**Task details:**
Report every line of the records that includes the word "computer".

__________________________________________________

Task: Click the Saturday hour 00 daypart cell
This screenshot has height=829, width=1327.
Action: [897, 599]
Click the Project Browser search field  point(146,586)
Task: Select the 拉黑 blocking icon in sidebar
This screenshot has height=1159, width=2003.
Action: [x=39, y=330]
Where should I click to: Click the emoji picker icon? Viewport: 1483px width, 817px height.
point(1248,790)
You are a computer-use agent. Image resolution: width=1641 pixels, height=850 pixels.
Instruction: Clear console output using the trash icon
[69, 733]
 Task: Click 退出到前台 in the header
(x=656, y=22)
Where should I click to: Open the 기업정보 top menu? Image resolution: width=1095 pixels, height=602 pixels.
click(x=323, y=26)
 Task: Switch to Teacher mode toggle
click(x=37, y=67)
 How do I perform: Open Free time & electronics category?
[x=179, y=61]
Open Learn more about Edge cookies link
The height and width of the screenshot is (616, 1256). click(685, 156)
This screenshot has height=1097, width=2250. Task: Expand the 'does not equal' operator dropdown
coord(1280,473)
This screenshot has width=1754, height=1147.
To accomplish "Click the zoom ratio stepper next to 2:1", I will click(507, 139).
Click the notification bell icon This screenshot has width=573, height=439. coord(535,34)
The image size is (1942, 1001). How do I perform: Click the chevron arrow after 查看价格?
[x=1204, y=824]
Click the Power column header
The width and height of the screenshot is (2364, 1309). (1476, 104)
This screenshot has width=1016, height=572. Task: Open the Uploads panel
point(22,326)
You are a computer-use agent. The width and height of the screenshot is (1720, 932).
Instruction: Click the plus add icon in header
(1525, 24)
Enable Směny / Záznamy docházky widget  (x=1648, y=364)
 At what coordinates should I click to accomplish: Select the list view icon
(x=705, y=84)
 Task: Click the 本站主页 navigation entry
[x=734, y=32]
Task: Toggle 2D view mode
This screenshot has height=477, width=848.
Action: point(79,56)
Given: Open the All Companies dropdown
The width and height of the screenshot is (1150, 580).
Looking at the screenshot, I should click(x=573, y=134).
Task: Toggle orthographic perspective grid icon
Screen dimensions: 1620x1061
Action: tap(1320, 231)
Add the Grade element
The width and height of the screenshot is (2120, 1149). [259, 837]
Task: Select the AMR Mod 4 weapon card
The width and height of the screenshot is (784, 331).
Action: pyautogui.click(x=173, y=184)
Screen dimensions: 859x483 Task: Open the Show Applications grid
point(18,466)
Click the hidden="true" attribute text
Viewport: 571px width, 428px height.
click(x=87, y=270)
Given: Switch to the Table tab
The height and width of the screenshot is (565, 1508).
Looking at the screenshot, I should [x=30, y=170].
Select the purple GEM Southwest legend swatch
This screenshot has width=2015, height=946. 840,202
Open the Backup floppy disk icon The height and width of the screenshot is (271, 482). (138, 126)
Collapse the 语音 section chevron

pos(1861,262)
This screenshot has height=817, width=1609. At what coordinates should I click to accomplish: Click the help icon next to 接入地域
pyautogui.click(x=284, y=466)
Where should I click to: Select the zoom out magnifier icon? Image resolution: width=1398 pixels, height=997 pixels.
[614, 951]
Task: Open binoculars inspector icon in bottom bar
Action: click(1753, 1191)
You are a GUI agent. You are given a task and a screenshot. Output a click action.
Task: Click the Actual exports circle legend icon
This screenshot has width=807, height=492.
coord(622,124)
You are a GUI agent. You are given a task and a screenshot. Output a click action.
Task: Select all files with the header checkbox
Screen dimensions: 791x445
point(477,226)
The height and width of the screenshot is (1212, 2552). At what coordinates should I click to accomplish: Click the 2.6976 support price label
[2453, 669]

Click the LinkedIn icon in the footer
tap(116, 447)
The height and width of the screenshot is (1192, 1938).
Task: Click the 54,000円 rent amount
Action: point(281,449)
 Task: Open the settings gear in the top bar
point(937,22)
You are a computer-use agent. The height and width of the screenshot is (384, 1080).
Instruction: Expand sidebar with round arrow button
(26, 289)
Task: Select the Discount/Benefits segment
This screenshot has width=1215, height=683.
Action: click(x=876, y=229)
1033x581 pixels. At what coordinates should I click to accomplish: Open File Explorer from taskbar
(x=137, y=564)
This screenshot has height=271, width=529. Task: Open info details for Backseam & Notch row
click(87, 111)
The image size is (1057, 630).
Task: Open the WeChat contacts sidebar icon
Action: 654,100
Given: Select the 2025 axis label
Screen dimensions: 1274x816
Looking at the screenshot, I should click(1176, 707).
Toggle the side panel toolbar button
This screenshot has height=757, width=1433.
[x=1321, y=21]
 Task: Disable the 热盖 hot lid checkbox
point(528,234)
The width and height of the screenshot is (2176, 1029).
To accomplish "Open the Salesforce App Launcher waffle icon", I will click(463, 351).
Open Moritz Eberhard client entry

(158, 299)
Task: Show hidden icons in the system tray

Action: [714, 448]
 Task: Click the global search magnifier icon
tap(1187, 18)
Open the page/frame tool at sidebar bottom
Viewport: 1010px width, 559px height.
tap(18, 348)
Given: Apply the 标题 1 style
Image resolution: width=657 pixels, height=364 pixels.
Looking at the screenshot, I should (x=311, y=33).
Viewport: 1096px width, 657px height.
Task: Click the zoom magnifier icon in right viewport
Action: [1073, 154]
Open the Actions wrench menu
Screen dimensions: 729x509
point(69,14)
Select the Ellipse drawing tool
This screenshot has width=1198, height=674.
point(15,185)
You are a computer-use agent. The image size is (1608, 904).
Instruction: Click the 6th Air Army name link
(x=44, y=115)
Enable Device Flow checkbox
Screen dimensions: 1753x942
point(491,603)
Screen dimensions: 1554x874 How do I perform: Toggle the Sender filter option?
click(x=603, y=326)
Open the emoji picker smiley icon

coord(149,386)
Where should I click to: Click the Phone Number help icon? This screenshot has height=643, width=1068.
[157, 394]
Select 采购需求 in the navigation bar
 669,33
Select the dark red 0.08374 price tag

__________________________________________________

**Problem solution:**
You are a computer-use agent. Image resolution: width=1641 pixels, height=850 pixels.
You are a computer-use agent. The width and height of the screenshot is (1720, 932).
You are a computer-use agent. The height and width of the screenshot is (384, 1080).
You are a computer-use agent. The image size is (1608, 904).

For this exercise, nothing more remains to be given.